[10, 11] These results draw our attention to how HCV-induced mitochondrial injury contributes to disease progression and hepatocarcinogenesis in hepatitis selleck screening library C. On the other hand, HCV-related chronic liver diseases are characterized by metabolic alterations such as insulin resistance,[12-14] hepatic steatosis[15, 16] and/or iron accumulation in the liver.[3, 17] These metabolic disorders also are relevant to the development of HCC in HCV-related chronic liver diseases.[18-21] The present review

highlights the mechanisms underlying the production of mitochondrial ROS by HCV and the metabolic disorders induced by mitochondrial dysfunction, and discuss how mitochondrial ROS contribute to the disease progression and hepatocarcinogenesis in hepatitis C. THE MITOCHONDRIAL ELECTRON Temozolomide in vivo transport system consists of several multi-polypeptide protein

complexes (I–V) embedded in the inner mitochondrial membrane that receive electrons from reducing equivalents (i.e. nicotinamide adenine dinucleotide and FADH2) generated by dehydrogenases (e.g. pyruvate dehydrogenase, α-ketoglutarate dehydrogenase, acyl-coenzyme A dehydrogenase).
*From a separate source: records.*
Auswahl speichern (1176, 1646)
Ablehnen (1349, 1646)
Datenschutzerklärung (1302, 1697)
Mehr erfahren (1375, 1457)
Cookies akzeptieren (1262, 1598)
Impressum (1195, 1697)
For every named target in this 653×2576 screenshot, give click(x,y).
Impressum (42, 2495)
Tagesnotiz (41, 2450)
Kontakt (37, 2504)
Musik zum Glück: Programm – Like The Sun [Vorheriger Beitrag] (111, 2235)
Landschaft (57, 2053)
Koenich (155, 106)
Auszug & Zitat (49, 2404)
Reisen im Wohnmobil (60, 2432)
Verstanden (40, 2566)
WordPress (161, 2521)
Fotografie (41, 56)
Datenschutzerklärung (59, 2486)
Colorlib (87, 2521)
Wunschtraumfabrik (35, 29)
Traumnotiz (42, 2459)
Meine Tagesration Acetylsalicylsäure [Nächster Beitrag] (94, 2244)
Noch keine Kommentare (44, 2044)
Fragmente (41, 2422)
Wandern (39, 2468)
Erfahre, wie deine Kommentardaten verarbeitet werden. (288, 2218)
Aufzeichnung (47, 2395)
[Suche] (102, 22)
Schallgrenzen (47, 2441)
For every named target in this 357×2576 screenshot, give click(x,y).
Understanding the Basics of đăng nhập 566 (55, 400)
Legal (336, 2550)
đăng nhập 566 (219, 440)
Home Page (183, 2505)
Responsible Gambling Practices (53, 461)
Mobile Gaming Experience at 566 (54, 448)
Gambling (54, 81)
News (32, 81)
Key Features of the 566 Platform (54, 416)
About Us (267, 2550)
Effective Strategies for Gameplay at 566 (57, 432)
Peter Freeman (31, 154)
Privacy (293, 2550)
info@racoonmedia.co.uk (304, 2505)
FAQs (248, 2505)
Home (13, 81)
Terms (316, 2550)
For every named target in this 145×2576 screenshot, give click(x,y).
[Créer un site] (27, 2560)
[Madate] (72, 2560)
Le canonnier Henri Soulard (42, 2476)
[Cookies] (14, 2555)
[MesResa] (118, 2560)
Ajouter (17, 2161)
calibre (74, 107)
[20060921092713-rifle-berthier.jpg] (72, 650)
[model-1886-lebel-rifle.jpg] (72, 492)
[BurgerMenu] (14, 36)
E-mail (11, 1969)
These electrons flow through complex I, the ubiquinone cycle (Q/QH2), complex III, cytochrome c, complex IV, and to the final acceptor O2 to form H2O. Electron flow through complexes I, III and IV results in the pumping of protons to the outer surface of the inner membrane, establishing a membrane potential that is used by adenosine triphosphate synthetase to drive the re-phosphorylation of adenine dinucleotide phosphate. Several of the redox couples within the

electron transport chain transfer single rather than two electrons and are therefore susceptible to leaking electrons directly to surrounding O2 to form the free-radical superoxide (O2●−). The detoxification of ROS is an important function of the cellular redox homeostasis system. Cells rapidly convert O2●− into the two-electron non-radical Acetophenone hydrogen peroxide (H2O2) by manganese superoxide dismutase (MnSOD). H2O2 in turn can be further reduced to H2O in the mitochondrial matrix by glutathione (GSH) or the thioredoxin/peroxiredoxin systems, or can freely diffuse out of the mitochondria where it again is buffered by GSH.[22] Hepatitis C virus core protein has been shown to directly associate with mitochondria. While the initial reports showed that HCV core protein associated exclusively with the mitochondrial outer membrane via a C-terminal motif,[10, 23] a recent study using electronic microscopy suggests that HCV core protein is also associated with the mitochondrial inner membrane.[24] Importantly, Schwer et al. have demonstrated that core protein associates with the mitochondria-associated membrane (MAM) fraction, a point of close contact between the endoplasmic reticulum (ER) and mitochondrion.